Objective. To compare mini- and full-sized trampoline–related injuries in the United States.
Methods. A retrospective analysis of data was conducted for all ages from the National Electronic Injury Surveillance System (NEISS) of the US Consumer Product Safety Commission from 1990 to 2002. We compared 137 minitrampoline-related injuries with 143 full-sized trampoline–related injuries, randomly selected from all full-sized trampoline–related injuries reported to the NEISS during the study period.

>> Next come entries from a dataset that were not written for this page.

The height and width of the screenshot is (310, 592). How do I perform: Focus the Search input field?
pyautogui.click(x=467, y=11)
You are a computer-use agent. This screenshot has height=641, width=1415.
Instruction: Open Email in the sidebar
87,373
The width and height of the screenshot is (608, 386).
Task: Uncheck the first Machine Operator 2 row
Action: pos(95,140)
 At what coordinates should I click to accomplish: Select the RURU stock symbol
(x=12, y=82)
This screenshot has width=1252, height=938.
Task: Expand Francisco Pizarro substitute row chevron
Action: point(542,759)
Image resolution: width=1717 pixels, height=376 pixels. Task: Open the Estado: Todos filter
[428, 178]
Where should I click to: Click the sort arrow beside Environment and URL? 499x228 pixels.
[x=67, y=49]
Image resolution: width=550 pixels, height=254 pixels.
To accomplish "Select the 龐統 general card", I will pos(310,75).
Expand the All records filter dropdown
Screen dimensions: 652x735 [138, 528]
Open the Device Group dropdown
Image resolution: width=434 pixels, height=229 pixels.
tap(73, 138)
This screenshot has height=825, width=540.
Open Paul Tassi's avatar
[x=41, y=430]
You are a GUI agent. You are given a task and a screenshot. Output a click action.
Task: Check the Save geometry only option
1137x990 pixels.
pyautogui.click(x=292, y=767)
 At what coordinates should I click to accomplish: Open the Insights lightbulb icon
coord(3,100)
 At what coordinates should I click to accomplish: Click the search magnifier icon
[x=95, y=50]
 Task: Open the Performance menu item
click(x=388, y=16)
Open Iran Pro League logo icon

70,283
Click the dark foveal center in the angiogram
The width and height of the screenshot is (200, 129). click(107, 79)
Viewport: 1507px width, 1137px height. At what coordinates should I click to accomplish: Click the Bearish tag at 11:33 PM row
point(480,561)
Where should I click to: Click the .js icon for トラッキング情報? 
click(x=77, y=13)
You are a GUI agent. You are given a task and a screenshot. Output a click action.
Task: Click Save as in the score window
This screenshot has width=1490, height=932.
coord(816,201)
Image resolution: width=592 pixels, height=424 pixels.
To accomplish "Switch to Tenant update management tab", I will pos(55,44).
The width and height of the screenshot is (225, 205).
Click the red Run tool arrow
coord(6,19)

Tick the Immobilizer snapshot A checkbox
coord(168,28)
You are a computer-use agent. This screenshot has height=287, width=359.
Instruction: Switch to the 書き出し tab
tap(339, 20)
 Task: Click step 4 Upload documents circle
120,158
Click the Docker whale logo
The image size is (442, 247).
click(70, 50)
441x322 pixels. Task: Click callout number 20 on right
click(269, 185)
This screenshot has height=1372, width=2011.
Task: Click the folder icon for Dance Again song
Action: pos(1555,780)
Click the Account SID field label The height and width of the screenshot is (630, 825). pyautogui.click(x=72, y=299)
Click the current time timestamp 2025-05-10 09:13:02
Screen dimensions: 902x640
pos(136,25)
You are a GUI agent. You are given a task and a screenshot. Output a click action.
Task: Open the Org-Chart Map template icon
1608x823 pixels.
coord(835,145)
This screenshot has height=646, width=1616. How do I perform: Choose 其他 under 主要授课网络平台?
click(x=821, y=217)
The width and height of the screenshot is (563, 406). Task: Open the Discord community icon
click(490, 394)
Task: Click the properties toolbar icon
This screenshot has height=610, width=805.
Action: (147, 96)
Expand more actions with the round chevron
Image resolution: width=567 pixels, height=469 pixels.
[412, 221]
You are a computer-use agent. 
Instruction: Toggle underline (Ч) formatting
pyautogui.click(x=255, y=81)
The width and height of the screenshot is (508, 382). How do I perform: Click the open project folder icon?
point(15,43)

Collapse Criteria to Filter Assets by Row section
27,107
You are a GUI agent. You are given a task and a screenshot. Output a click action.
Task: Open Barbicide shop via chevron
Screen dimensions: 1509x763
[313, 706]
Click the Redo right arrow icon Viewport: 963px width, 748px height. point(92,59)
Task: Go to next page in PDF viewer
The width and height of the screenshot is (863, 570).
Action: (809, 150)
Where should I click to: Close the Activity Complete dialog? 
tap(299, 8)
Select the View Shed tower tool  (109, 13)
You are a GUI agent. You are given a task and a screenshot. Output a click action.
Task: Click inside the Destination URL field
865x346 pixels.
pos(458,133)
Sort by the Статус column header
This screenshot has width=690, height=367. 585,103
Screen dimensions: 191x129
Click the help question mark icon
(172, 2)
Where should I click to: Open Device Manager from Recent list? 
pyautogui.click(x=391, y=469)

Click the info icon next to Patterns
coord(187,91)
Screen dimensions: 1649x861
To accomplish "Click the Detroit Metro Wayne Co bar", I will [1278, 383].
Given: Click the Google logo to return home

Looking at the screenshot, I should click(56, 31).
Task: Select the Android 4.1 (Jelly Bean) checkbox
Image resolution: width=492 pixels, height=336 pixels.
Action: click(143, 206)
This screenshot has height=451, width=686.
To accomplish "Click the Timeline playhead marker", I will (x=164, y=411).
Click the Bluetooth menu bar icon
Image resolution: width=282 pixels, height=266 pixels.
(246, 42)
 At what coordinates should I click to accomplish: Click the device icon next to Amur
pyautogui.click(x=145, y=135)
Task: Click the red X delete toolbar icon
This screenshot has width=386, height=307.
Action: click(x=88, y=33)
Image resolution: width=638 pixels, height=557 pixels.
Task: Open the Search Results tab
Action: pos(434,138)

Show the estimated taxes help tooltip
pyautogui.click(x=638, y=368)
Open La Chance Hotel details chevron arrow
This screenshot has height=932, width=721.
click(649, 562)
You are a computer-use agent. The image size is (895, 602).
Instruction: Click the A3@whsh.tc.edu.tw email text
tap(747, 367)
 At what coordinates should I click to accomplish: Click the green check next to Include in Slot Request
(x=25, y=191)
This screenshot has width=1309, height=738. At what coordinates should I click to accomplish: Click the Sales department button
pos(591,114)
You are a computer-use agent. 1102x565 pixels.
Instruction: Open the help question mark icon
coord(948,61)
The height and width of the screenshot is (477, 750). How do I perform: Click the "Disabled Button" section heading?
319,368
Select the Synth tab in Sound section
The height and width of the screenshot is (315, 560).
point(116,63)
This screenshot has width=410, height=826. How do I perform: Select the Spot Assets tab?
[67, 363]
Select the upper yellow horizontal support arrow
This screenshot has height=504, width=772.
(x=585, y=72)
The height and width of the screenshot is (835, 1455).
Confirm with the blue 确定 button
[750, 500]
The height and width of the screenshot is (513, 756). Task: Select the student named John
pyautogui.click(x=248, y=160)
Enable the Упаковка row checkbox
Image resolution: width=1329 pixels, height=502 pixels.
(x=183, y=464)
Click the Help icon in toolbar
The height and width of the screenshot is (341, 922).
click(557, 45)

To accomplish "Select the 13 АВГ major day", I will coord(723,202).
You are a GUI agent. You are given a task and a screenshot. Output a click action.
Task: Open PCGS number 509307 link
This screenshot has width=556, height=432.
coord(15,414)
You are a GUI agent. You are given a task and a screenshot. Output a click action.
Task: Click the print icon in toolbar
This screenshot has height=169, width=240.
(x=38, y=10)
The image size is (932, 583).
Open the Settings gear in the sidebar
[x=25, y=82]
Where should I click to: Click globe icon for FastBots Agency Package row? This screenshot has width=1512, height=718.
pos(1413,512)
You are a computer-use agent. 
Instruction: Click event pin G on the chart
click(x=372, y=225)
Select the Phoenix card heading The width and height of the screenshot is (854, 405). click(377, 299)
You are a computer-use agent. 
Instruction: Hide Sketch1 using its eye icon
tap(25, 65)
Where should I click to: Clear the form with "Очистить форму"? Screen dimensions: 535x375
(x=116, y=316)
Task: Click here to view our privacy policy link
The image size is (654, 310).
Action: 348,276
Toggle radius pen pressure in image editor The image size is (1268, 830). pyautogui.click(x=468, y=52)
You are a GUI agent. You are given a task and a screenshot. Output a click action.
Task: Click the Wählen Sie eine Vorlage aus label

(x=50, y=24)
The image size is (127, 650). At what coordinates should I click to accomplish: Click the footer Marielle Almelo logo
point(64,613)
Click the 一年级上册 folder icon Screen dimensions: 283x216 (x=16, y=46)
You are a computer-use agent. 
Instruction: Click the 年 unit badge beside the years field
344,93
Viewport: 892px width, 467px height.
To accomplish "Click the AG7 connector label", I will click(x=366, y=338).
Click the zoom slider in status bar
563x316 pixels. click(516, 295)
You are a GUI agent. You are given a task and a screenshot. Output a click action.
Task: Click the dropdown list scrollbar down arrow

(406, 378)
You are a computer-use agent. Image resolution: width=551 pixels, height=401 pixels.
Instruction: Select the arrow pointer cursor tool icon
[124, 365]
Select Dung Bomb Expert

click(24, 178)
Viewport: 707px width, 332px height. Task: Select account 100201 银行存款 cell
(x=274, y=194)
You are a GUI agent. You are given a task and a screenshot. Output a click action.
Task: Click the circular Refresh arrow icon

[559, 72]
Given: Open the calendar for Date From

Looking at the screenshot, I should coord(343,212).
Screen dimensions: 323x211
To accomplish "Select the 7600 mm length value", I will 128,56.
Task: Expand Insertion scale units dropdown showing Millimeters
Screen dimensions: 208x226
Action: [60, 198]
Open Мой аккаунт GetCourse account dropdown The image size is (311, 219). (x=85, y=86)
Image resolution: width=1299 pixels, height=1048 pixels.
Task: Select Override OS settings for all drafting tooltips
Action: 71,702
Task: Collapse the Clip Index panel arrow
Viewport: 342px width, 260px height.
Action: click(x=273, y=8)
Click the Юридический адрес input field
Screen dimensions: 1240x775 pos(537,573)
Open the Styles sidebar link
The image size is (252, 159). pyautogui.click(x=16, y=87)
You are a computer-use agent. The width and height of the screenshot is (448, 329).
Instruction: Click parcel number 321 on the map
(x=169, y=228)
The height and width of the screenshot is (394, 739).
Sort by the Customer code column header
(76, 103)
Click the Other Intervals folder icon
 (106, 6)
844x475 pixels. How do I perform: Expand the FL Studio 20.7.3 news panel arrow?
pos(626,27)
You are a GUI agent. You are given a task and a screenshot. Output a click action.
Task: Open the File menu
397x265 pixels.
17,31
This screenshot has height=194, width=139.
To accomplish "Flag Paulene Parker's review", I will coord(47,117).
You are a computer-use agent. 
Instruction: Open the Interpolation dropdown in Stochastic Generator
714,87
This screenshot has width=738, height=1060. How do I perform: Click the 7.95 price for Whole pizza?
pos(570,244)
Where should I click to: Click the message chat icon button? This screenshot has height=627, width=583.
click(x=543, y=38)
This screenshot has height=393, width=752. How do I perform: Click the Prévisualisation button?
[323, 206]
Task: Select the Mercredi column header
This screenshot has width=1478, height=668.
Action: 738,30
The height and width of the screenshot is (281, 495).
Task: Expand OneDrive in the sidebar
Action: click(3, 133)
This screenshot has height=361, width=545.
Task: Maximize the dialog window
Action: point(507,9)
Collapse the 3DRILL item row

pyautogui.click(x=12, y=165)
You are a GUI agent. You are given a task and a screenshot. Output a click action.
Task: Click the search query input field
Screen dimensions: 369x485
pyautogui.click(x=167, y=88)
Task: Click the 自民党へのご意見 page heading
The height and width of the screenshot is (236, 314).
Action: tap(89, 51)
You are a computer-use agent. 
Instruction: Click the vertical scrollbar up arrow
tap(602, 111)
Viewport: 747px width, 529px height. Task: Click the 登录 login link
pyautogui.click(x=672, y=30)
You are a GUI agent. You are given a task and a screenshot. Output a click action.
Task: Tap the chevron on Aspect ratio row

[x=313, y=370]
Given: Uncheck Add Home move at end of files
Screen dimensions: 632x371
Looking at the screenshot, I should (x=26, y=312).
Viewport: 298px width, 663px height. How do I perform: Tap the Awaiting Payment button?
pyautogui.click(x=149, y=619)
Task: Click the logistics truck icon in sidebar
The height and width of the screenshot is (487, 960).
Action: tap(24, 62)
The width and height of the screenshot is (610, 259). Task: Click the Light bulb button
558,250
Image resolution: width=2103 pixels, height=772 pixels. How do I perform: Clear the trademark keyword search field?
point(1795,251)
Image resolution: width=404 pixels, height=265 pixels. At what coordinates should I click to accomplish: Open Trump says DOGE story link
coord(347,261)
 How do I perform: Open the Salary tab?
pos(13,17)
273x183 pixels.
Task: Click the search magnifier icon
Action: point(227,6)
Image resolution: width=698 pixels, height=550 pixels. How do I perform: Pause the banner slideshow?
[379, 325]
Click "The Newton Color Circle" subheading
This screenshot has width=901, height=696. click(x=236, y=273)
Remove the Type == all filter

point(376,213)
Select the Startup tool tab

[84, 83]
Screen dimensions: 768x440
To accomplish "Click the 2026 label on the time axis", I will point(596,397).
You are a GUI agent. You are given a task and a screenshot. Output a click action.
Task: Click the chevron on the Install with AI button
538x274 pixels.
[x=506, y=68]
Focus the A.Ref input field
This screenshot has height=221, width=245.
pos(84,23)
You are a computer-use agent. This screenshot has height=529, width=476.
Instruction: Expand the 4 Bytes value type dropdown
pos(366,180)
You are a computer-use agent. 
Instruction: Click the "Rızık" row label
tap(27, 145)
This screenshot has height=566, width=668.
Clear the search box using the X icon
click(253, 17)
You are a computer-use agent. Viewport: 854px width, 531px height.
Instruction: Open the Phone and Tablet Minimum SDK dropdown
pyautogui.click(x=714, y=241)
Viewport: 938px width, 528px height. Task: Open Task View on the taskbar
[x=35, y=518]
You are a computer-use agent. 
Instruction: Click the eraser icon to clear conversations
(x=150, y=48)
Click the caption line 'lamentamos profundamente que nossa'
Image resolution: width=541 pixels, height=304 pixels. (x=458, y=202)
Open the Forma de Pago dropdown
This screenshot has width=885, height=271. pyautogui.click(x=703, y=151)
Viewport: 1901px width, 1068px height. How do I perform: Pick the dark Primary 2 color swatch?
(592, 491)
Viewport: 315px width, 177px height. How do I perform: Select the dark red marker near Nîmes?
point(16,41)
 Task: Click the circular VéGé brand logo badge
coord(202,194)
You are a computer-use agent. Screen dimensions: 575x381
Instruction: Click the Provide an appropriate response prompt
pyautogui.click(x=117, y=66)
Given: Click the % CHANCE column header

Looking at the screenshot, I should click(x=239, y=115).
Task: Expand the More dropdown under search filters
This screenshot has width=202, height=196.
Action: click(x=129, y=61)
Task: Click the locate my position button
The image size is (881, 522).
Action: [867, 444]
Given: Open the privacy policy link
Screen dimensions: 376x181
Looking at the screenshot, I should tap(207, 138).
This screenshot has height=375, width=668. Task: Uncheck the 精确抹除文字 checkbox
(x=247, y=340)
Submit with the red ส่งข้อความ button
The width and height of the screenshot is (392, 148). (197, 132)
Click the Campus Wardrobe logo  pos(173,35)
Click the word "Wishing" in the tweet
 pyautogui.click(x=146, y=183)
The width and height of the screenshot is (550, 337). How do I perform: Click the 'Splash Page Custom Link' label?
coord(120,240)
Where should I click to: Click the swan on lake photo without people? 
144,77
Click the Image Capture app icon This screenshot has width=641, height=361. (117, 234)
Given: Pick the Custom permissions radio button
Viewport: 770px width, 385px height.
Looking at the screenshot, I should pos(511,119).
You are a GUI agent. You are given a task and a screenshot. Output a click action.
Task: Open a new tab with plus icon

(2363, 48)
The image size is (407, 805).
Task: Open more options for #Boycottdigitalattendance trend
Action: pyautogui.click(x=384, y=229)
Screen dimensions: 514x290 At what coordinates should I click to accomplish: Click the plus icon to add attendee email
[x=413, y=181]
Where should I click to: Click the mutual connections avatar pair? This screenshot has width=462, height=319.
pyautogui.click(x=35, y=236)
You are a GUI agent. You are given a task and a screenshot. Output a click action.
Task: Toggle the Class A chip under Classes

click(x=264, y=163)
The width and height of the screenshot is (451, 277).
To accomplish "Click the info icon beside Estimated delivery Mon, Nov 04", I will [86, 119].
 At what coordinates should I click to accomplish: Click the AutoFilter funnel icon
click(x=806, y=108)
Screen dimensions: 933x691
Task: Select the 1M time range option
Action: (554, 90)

Results. Patients ranged in age from 1 to 80 years (mean [SD]: 13.9 [17.7]) and 2 to 52 years (mean [SD]: 11.0 [8.0]) for mini- and full-sized trampoline–related injuries, respectively. Most patients were younger than 18 years (82% mini, 91% full-sized). Thirty-two percent of minitrampoline- and 19% of full-sized trampoline–related injuries were to children who were younger than 6 years; girls predominated (63% mini, 51% full-sized). Children who were younger than 6 years were more likely to be injured on a minitrampoline than on a full-sized trampoline, when compared with 6- to 17-year-olds (odds ratio [OR]: 2.43; 95% confidence interval [CI]: 1.33–4.47). The majority of injuries occurred at home (87% mini, 89% full-sized). All patients who were injured on a minitrampoline were treated and released, whereas 5% of patients who were injured on a full-sized trampoline were admitted to the hospital. On minitrampolines, children who were younger than 6 years were at risk for head lacerations (OR: 4.98; 95% CI: 1.71–16.03), and children who were 6 to 17 years were at risk for lower extremity strains or sprains (OR: 6.26; 95% CI: 1.35–59.14). Children who were 6 to 17 years and injured on a full-sized trampoline were at risk for lower extremity strains or sprains (OR: 4.85; 95% CI: 1.09–44.93). Lower extremity strains or sprains were the most common injury sustained by adults (18 years and older; 33% mini, 15% full-sized).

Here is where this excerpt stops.